Младший иконник отмолчался, уйдя к окошку.
– Глубок образ. – Феофан задумался. – И если два, о коих говорю, в один сложить, то Христову молитву о человеках как по писаному прочтешь: «Отче, соблюди их во имя Твое, чтобы они были едино, как и Мы»… Да, глубоко. Мало кому по зубам и по уму будет. Не поймут тебя, Андрей. Готов будь к тому. Ежели только через сотню-другую лет…
– Да ну хватил, Феофан! – удручился Данила. – Через сотню лет, может, и времена последние настанут, и земля сгорит…
Гречин вновь воодушевился:
– А Никифор-философ, соплеменник мой, ведаешь, Андрей, что высказывал про твое творенье?
– Откуда ж мне ведать?
– Сперва, как увидал, язык проглотил от изумления. Я при сем был, князем позван. А после как вновь обрел дар речи, раскудахтался: эллинская соразмерность, платоновские эйдосы, круговращенье вечности!.. Потом же, не сразу, а дня два погодя, впал в угрюмость. Совет князю дал: спрятать весь твой деисус подалее от всех, Троицу особливо, а лучше сжечь…
Данила охнул.
– Дурак дураком оказался, – закончил Феофан. – А я-то… – Он махнул рукой.
– А князь что? – взволновался Андрей.
– Князь-то? Да будто бы охладел после того к философу ледащему… А может, и не вполне… Иное тут. Епифаний отчаялся князь-Юрия в ум привести. И так и эдак со своим рукописанием о блаженном Сергии к нему подступался – не вонмет князь. Епифаний с горя со мной в Москву ушел. Так и брели на пару, друг дружку подпирая: он в унынии и я в терзании. Он с плешью от огорчений, и я с пеплом покаянным на главе. Он теперь на подворье Троицком у Никона, а я тут.

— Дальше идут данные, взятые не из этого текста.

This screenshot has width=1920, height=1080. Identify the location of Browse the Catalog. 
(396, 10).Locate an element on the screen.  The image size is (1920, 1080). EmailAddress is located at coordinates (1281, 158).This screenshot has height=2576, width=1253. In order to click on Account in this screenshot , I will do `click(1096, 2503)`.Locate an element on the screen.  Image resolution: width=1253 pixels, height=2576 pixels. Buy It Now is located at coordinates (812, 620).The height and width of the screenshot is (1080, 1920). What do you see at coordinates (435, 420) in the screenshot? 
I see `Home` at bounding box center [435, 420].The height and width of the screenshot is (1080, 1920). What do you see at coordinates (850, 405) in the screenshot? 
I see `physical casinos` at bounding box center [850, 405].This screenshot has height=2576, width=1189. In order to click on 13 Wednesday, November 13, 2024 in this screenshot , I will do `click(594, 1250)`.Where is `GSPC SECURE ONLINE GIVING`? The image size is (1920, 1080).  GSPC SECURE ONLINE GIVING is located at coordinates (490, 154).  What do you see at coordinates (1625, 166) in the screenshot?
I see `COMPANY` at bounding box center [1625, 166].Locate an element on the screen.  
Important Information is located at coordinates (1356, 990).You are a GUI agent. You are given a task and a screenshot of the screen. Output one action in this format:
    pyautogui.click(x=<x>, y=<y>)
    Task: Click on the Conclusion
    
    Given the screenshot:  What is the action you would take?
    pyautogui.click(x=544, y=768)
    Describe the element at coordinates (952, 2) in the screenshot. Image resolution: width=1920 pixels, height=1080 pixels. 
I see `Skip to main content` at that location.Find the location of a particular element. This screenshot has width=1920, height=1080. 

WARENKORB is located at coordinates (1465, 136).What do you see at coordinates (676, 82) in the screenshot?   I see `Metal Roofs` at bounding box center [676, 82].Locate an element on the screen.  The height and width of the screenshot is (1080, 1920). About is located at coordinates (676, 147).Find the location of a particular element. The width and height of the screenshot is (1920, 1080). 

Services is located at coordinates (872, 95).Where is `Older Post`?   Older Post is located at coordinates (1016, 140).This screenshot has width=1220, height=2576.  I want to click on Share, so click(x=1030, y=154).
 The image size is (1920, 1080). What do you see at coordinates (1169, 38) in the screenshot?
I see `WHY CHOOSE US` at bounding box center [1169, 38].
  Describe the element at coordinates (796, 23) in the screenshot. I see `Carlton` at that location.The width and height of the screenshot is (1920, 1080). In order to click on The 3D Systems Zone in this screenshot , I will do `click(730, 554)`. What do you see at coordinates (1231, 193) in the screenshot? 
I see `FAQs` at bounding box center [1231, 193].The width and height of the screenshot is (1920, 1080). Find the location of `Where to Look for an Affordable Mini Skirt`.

– Чему князь не вонмет? – не понял Данила.
Феофан замялся с ответом. Повертел в руках пустой ковш.
– Да вот же… иконки Андреевы…
– В монастырь к Сергию уже повезли, должно, – ответил каким-то своим думам младший иконник.
– Не повезли, – бухнул Гречин. – Князь расхотел твои образа давать вкладом в Троицу. В свой собор хочет поместить вместо прежнего иконостаса. Прикипел он к твоему лазорю, а на тебя досаду затаил, что ты ушел не попрощавшись.
В келье повисла немая растерянность.
– Как же так, – беспомощно глядя, заговорил Андрей. – Как же… Данила?.. Это ведь… Сергию… для всех…
Старший, подойдя, обнял его за плечи.
– Ничего, ничего. Как ни то, Андрей… Уладится еще… Сергий ли не сладит со своим крестником?